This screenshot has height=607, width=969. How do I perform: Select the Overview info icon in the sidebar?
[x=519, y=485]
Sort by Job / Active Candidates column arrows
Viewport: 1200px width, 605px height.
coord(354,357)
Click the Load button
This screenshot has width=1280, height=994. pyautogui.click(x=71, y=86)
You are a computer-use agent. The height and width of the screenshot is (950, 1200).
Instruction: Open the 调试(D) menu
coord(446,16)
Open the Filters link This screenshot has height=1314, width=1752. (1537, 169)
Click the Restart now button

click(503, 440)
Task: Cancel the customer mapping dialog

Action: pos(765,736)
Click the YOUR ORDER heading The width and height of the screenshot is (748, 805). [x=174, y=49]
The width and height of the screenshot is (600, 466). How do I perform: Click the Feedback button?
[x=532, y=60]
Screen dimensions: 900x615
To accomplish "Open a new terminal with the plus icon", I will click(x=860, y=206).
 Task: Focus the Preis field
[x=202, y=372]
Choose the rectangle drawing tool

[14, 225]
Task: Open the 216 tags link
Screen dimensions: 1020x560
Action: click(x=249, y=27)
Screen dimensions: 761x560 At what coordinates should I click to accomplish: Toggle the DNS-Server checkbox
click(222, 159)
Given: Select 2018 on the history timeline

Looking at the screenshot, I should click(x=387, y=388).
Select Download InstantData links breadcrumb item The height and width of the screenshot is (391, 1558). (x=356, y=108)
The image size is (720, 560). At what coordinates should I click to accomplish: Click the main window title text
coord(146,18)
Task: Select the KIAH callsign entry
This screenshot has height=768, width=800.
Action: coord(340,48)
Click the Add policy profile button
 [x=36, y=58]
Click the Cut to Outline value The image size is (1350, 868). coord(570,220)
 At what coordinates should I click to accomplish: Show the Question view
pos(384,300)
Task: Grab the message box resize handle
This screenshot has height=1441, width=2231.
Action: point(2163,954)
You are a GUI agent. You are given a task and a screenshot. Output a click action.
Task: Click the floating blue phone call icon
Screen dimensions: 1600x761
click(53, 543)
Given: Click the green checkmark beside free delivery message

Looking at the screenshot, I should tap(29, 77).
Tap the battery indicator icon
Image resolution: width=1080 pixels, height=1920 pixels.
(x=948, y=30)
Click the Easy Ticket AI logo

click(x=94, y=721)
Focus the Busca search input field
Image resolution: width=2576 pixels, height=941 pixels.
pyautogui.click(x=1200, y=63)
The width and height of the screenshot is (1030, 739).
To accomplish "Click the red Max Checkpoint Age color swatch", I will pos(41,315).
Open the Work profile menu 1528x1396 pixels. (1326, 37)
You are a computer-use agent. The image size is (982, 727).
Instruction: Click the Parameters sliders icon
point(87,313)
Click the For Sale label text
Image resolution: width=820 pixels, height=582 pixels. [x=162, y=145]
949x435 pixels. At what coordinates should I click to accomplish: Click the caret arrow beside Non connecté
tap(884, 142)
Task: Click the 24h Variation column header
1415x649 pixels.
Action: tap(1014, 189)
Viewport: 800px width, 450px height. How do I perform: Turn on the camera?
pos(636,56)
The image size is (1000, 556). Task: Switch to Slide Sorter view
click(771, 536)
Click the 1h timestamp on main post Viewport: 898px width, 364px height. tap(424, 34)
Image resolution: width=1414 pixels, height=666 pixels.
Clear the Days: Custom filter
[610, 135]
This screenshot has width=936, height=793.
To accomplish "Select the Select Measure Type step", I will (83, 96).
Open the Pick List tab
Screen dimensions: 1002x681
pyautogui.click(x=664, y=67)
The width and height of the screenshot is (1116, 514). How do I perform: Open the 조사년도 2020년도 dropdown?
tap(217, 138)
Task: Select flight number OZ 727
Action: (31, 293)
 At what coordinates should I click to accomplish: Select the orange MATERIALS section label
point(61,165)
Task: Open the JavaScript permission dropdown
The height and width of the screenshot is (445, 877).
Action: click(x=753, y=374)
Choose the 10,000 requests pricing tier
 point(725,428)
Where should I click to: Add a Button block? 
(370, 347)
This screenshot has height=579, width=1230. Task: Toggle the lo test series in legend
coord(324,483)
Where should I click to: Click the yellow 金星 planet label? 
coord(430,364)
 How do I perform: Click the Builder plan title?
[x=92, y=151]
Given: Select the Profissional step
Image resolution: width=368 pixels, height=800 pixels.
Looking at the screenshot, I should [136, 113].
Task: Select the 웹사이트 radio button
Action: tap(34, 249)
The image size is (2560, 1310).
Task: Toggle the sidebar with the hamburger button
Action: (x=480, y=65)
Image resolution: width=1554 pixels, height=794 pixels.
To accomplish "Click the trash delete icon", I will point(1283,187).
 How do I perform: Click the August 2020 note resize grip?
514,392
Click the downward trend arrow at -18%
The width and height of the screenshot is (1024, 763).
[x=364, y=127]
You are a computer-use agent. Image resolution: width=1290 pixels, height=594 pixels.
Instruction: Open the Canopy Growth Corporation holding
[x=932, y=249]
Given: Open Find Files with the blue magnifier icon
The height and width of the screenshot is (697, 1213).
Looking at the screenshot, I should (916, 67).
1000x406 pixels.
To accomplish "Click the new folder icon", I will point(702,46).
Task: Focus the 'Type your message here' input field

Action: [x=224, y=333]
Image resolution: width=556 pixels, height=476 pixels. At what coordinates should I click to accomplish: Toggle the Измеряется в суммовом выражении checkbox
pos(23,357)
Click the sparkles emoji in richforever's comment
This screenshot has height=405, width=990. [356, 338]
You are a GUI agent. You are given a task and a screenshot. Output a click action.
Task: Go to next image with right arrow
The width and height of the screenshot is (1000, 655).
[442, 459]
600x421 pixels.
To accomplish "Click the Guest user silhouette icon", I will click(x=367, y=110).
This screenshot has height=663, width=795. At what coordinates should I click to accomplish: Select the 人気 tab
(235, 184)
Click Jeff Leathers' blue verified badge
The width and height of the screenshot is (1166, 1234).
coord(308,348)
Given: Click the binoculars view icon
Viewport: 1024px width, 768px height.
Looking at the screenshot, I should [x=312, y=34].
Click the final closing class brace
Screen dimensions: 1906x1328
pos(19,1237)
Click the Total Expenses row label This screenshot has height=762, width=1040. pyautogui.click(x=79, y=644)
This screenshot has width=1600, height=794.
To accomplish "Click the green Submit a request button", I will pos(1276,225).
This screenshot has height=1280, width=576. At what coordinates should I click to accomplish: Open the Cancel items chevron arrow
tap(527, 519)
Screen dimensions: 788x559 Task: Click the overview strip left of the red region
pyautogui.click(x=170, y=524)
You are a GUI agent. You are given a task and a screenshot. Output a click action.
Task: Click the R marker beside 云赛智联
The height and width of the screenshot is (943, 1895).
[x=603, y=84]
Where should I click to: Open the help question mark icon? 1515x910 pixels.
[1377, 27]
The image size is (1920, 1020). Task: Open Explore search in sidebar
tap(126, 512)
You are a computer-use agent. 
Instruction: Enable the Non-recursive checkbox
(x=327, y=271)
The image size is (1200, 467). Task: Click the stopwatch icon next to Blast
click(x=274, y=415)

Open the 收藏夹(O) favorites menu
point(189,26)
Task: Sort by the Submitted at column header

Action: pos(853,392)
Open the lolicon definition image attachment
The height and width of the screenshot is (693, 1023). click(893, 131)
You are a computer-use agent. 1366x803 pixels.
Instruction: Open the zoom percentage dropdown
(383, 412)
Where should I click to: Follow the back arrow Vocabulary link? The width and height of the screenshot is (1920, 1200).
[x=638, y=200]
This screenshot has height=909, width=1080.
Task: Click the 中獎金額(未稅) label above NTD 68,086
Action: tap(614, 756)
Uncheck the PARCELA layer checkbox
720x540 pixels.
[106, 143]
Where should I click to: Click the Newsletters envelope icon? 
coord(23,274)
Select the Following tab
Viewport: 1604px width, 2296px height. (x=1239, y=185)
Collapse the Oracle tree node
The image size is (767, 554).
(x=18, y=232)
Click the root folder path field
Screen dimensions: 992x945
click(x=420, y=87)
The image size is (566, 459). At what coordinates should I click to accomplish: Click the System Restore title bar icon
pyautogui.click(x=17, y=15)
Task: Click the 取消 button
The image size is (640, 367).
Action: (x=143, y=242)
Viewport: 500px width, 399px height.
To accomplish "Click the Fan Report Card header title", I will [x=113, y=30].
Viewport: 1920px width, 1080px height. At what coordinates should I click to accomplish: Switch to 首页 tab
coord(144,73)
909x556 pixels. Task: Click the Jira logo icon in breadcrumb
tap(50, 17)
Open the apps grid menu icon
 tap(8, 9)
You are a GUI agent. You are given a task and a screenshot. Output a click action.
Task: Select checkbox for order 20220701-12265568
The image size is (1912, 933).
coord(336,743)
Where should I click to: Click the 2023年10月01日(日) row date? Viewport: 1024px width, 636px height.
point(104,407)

* * * * *

EXERCISE: Above this task is a listing. Restate, word for word and with nothing added, the lines from the one with "1415x649 pixels." through the one with "Click the 1h".

WRITTEN SOLUTION:
1415x649 pixels.
Action: tap(1014, 189)
Viewport: 800px width, 450px height. How do I perform: Turn on the camera?
pos(636,56)
The image size is (1000, 556). Task: Switch to Slide Sorter view
click(771, 536)
Click the 1h timestamp on main post Viewport: 898px width, 364px height. tap(424, 34)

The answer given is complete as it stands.